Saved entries

------------------------------------------------

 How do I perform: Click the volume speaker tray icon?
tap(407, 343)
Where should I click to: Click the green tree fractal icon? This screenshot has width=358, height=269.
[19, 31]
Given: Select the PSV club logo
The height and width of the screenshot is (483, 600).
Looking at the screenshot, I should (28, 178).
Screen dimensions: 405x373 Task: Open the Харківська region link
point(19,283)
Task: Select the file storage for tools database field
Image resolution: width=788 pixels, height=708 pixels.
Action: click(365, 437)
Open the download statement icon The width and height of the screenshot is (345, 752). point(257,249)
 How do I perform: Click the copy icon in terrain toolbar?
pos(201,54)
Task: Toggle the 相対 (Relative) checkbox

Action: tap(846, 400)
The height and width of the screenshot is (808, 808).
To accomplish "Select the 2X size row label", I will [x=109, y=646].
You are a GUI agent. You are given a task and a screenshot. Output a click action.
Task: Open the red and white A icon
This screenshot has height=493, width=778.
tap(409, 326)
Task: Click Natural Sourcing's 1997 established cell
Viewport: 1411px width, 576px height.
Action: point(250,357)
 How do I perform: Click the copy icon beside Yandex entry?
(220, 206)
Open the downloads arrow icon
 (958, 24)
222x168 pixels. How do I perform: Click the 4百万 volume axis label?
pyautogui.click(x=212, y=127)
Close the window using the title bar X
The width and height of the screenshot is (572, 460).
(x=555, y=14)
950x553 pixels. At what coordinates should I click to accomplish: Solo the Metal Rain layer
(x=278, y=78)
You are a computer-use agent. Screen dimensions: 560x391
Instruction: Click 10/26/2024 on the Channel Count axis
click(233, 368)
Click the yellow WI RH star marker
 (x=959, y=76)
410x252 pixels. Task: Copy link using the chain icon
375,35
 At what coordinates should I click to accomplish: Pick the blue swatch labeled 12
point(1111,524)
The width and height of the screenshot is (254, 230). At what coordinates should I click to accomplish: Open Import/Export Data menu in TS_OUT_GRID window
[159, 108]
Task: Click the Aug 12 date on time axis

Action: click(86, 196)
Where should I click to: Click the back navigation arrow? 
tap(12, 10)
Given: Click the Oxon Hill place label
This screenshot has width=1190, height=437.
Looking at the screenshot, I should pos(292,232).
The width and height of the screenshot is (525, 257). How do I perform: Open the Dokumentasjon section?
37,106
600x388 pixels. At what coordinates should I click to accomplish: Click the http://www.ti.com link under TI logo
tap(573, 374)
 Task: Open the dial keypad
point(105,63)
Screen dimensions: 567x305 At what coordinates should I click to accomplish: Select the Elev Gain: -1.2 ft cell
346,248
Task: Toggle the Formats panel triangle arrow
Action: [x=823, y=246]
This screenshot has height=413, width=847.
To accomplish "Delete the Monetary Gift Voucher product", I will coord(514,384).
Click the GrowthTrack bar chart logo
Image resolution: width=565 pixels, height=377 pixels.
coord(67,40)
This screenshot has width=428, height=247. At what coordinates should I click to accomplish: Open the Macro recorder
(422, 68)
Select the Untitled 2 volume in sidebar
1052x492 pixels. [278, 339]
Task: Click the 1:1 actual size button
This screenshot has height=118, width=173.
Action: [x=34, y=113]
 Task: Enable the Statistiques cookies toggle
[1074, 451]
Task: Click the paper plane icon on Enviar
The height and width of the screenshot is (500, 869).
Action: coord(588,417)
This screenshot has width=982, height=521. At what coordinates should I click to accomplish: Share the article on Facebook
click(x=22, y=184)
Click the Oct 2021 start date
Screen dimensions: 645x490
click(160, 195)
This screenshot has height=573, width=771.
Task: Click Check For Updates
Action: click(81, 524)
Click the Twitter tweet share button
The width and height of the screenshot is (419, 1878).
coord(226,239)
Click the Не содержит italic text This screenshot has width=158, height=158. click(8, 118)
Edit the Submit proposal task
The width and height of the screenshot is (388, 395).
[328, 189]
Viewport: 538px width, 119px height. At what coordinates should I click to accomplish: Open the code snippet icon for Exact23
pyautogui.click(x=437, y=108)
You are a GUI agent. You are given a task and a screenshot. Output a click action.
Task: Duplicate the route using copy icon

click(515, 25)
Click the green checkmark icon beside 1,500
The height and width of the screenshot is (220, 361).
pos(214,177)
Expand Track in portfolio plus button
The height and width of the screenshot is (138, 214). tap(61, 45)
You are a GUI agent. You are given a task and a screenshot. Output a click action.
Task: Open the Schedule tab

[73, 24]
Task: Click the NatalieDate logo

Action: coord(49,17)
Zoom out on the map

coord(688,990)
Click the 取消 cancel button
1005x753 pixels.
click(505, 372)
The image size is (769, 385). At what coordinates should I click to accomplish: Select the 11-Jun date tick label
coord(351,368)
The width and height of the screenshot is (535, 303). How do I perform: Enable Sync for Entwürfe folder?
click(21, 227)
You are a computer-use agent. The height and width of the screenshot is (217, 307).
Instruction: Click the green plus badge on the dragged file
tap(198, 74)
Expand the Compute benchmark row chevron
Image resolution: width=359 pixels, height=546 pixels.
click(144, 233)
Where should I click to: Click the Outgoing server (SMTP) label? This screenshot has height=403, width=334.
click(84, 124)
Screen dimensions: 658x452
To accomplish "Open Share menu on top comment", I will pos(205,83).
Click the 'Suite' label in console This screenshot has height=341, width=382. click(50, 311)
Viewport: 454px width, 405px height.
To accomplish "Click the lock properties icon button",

------------------------------------------------

**WHAT YOU SHOULD DO:**
Report the number of lines in the entries that hold the word "will". Nothing else is wanted.

**OUTPUT FOR THIS TASK:**
3